_Tâches à réaliser_.
**1.** D'après le texte sur le terrorisme, quel risque n'existe plus dans les banlieues françaises ?
**2.** Recopiez tout le passage du texte sur le terrorisme qui va de « Force est de » jusqu'à « le condamnent hypocritement. ».

_Texte du document_.

%%

Force est de constater que le Président français, ainsi que ceux auxquels il doit rendre compte, ont une dette de reconnaissance infinie envers le terrorisme, qu’ils n’arrêtent pas de si injustement calomnier comme s’il était l’origine de tous les maux, alors que, bien au contraire, il est la source de tout le pouvoir excédentaire et extraordinaire qu’ils viennent de s’arroger contre la société, et ce sans opposition.
Il est donc consternant de voir l’ingratitude avoir la hardiesse de se transformer en pure hypocrisie, et l’hypocrisie en pouvoir constitué.
Considérons maintenant sans préjugés les autres avantages que le terrorisme procure à ceux qui le condamnent hypocritement.
Face au terrorisme, il n’y a plus de risque de révolte dans les banlieues françaises, bien que les raisons de se révolter soient encore plus aiguës, eu égard aux soulèvements qui, voici dix ans, ont tant préoccupé les responsables politiques. Mais il y a d’autres avantages.

%%

_Informations fournies_.
%%

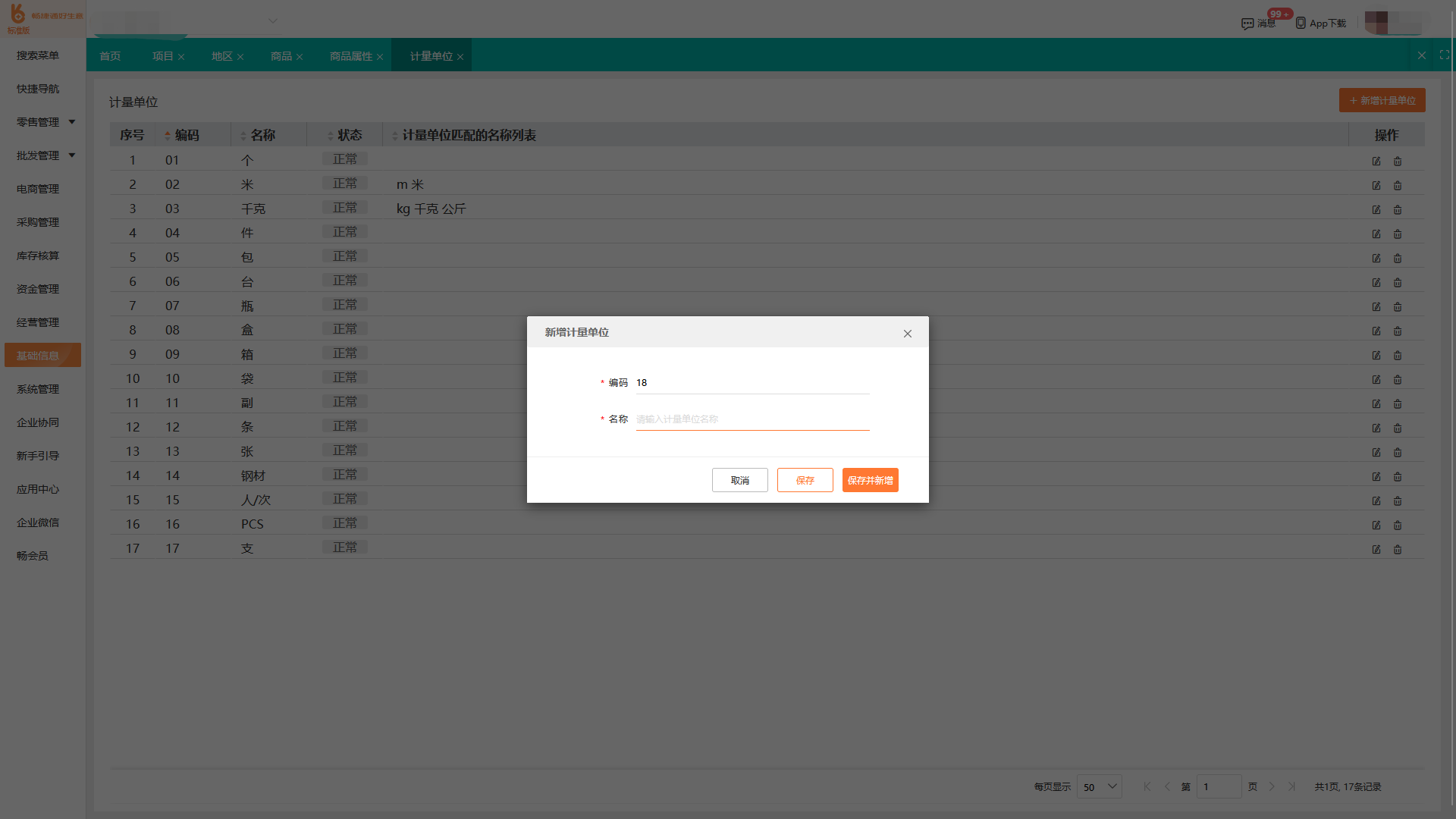Click the delete icon for row 16 PCS

point(1398,525)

%%

_Réponses_.
**1.** Le risque de révolte.

**2.**
Force est de constater que le Président français, ainsi que ceux auxquels il doit rendre compte, ont une dette de reconnaissance infinie envers le terrorisme, qu’ils n’arrêtent pas de si injustement calomnier comme s’il était l’origine de tous les maux, alors que, bien au contraire, il est la source de tout le pouvoir excédentaire et extraordinaire qu’ils viennent de s’arroger contre la société, et ce sans opposition.
Il est donc consternant de voir l’ingratitude avoir la hardiesse de se transformer en pure hypocrisie, et l’hypocrisie en pouvoir constitué.
Considérons maintenant sans préjugés les autres avantages que le terrorisme procure à ceux qui le condamnent hypocritement.